Answer
See the detailed answer below.
Work Step by Step
We know, in diffraction gratings, that the angle $\theta$ increases when the wavlelngth increases.
$$d\sin\theta=m\lambda$$
And to see, or to proof, that the second and the third order of spectra of white light produced by a diffraction grating is overlapping, we need to find the angle of the second and the third spectra.
Thus,
$$\sin\theta=\dfrac{m\lambda}{d}$$
Now we need to find the ratio of the second order and third order.
$$\dfrac{\sin\theta_2}{\sin\theta_3}=\dfrac{\dfrac{2\lambda_2}{d}}{\dfrac{3\lambda_3}{d}}=\dfrac{2\lambda_2}{3\lambda_3}$$
Plugging the known,
$$\dfrac{\sin\theta_2}{\sin\theta_3} =\dfrac{2\cdot 700 }{3\cdot 400}=1.17$$
This means that,
$$ \sin\theta_2 =1.17\sin\theta_3$$
This means that the maximum angle of the second order is greater than the minimum angle of the third order; so that we have an overlap.

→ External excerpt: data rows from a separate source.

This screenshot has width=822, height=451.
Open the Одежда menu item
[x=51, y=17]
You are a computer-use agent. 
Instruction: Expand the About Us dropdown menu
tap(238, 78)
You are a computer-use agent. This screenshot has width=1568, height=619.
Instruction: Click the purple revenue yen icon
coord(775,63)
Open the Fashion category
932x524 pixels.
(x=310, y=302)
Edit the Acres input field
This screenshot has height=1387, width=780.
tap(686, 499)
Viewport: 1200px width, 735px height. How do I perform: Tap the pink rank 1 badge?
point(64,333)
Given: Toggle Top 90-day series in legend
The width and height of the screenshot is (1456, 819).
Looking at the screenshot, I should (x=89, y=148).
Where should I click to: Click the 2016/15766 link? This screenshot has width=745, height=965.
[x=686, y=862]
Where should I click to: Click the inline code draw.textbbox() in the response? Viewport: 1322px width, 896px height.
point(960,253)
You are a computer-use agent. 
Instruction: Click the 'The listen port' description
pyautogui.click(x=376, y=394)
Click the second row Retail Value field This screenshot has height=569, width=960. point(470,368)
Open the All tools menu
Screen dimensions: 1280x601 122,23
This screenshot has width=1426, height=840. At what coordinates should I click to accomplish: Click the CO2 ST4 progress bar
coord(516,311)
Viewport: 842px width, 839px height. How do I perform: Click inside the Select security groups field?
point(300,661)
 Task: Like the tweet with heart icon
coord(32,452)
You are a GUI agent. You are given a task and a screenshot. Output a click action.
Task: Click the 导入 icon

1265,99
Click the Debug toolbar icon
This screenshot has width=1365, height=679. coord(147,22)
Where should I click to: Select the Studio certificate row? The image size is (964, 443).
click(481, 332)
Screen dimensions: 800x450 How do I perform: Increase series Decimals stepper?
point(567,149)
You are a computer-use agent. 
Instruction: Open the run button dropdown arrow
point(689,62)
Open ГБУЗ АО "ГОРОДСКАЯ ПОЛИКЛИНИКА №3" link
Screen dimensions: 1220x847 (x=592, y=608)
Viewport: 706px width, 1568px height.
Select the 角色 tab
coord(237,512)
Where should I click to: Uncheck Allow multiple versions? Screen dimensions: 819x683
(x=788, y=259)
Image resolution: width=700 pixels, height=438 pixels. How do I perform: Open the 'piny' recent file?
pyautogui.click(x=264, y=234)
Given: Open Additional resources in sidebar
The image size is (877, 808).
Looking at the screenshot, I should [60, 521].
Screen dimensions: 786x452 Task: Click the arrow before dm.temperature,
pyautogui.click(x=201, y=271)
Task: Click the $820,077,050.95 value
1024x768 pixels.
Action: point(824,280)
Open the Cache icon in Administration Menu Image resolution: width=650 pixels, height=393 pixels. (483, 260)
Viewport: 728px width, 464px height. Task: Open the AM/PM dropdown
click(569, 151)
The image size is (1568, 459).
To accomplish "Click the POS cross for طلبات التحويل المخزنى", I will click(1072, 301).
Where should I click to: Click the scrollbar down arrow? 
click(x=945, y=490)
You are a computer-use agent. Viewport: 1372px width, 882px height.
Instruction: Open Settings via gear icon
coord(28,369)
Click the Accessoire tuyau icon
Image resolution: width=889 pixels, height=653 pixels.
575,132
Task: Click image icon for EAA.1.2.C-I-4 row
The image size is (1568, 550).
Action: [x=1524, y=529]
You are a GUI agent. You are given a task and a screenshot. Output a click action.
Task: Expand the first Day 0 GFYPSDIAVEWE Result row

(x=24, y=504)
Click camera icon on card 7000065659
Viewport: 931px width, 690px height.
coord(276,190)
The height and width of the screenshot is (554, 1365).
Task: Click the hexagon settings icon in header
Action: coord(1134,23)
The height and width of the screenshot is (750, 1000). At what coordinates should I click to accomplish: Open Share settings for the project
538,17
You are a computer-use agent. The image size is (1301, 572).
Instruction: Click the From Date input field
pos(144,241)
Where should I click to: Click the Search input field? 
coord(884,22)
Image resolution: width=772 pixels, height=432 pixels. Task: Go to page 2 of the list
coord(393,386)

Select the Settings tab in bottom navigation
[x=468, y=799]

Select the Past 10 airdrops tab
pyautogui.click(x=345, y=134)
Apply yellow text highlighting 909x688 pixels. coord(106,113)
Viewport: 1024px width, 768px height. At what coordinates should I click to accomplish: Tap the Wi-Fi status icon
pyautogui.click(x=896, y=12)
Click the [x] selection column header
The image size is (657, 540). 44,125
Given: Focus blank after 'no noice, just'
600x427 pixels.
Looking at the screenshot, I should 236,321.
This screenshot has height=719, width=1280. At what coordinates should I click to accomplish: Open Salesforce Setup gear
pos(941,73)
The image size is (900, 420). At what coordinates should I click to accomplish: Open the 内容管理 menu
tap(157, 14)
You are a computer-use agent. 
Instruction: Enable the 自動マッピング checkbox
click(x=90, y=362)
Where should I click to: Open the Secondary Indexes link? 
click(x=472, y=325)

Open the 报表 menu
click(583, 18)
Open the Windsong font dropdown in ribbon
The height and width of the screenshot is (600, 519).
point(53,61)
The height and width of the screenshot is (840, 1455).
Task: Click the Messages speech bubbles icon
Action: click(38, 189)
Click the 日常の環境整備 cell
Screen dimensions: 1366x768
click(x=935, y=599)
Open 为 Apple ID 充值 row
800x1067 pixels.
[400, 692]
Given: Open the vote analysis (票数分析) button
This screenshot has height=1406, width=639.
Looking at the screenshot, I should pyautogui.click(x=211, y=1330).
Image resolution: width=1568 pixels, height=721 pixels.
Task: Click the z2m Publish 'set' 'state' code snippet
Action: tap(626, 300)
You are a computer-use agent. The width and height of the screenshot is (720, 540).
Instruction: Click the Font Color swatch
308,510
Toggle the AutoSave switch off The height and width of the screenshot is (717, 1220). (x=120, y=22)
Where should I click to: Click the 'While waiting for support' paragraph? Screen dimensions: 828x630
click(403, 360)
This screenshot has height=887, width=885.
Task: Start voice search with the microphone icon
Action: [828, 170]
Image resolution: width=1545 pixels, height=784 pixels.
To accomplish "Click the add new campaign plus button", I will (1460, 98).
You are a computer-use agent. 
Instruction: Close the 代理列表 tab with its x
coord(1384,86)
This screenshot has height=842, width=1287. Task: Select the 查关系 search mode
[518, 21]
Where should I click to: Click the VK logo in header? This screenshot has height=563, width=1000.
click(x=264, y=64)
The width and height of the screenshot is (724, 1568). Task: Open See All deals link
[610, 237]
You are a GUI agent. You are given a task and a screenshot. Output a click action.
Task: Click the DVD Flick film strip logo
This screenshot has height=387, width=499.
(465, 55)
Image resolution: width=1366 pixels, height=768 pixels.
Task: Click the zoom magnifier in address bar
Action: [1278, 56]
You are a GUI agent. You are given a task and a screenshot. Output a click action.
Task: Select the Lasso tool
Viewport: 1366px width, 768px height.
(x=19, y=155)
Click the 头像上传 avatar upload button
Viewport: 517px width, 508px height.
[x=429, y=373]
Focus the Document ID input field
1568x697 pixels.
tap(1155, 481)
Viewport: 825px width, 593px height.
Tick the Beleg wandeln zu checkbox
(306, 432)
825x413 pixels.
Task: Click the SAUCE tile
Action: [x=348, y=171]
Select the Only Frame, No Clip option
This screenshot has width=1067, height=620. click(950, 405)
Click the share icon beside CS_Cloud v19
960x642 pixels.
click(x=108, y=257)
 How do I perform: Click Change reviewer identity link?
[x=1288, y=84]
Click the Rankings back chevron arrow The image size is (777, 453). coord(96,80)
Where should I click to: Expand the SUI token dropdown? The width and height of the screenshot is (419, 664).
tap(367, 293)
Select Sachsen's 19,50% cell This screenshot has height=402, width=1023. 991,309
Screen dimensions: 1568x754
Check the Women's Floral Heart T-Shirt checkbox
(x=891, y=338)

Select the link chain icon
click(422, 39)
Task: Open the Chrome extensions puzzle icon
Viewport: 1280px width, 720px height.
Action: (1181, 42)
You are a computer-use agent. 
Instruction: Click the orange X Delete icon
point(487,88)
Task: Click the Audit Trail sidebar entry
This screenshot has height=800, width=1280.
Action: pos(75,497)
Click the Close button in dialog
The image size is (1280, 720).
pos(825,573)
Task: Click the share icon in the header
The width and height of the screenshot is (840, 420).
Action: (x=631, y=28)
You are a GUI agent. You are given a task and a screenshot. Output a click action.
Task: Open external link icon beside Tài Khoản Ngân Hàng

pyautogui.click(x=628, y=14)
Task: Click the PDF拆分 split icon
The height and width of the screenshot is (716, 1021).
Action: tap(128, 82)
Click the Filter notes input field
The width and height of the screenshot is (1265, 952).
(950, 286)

To find which wavelengths overlap, we need to assume that the two angles are equal, so that $\dfrac{\sin\theta_2}{\sin\theta_3}=1$.
Thus,
$$1=\dfrac{2\lambda_2}{3\lambda_3}$$
And hence,
$$\lambda_3=\dfrac{2\lambda_{2,maximum}}{3}=\dfrac{2\cdot 700}{3}=\bf 466.67\;\rm nm$$
$$\lambda_2=\dfrac{3\lambda_{3,minimum}}{2}=\dfrac{3\cdot 400}{2}=\bf 600\;\rm nm$$
It is obvious now that the two wavelengths of 600 nm and 700 nm overlapping with the two wavelengths of 400 nm and 467 nm.